Bis der kettenrauchende Bürgermeister einen Hustenanfall bekam und Peron aufschreckte. Verwirrt sah er sich um. »Was wollt ihr denn hier?«
Die Menge starrte ihn an. »Nun – wir wollen erfahren, wie Ihr Gespräch mit der Sonne verlaufen ist.« Plötzlich durchzuckte es Peron, der dieses Thema schon wieder verdrängt hatte. »Ach ja, die Sonne. Nun, es sieht nicht gut aus.«
Verunsichertes Raunen. Gemurmel. »Was heißt nicht gut?«
Doktor Peron sah dem fragenden jungen Mann ins Gesicht. Zuerst überlegte er, ob er aus strategischen Gründen das Wort »gut« genauer definieren sollte. Aber als er das fragende Gesicht Johnnys erkannte, sparte er sich diesen rhetorischen Ausflug. »Die Sonne ist vernarrt in Sie, mein Herr.«
Johnny fühlte sich geschmeichelt und glaubte, der charmante ältere Herr meinte seinen unwiderstehlichen Teint.

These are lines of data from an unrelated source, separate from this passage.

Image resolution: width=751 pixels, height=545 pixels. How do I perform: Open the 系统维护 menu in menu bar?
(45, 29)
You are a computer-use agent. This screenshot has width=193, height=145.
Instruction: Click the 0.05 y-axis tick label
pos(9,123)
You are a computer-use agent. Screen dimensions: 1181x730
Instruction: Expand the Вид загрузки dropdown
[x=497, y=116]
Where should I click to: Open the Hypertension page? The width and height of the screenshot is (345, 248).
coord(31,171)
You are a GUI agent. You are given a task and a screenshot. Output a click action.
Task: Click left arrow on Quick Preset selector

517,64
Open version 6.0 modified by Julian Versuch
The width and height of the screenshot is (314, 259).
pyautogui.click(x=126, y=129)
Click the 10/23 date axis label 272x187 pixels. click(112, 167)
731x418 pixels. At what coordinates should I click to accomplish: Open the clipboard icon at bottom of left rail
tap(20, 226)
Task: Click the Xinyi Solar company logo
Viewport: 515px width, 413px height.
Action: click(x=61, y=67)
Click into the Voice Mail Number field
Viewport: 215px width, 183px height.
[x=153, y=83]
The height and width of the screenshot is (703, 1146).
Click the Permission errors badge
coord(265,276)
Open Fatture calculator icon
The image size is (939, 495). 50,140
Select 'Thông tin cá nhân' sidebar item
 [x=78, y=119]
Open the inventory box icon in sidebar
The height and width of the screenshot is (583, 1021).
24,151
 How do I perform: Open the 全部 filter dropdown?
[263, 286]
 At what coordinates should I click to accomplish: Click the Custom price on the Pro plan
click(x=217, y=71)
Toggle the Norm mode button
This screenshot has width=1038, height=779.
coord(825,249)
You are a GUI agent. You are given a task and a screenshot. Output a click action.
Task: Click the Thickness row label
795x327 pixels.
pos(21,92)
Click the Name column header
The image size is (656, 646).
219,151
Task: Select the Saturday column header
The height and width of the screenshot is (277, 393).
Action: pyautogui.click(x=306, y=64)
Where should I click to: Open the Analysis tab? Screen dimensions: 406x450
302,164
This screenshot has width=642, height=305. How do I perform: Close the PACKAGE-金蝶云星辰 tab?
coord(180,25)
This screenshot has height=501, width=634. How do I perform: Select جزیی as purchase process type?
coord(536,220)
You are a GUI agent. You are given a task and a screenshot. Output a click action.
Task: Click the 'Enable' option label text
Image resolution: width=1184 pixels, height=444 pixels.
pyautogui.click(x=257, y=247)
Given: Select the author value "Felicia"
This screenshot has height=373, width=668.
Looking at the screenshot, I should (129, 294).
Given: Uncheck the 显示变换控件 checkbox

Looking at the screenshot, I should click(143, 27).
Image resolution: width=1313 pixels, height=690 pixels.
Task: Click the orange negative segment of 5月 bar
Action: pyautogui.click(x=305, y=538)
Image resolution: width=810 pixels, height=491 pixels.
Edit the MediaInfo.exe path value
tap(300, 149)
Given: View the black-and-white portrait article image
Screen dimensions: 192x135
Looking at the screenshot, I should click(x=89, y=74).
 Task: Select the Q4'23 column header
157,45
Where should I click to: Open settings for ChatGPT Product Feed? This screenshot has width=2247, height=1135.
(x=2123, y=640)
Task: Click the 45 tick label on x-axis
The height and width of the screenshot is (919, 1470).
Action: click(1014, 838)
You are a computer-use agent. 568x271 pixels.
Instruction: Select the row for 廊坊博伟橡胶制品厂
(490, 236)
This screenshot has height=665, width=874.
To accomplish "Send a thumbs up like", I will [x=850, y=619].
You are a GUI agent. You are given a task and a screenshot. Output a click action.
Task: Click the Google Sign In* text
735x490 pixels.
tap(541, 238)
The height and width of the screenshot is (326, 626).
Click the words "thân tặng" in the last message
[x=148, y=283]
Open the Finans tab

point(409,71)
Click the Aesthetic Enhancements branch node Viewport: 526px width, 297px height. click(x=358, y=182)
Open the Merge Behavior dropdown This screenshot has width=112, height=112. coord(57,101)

»Die Sonne ist so verliebt in Sie, dass sie nicht daran denkt, von ihrem Vorhaben abzulassen.« Jetzt war Johnny irritiert. »Welches Vorhaben?«, fragte er Peron, an dessen Lippen fünfzig weitere Personen klebten. »Möglichst nah bei Ihnen zu sein. Ja, sie sprach sogar davon, dass sie für einen Kuss alles gebe!«
Aufgeregtes Murmeln baute sich auf, das wie eine Welle am Felsen brach und zu panischem Zischen wurde.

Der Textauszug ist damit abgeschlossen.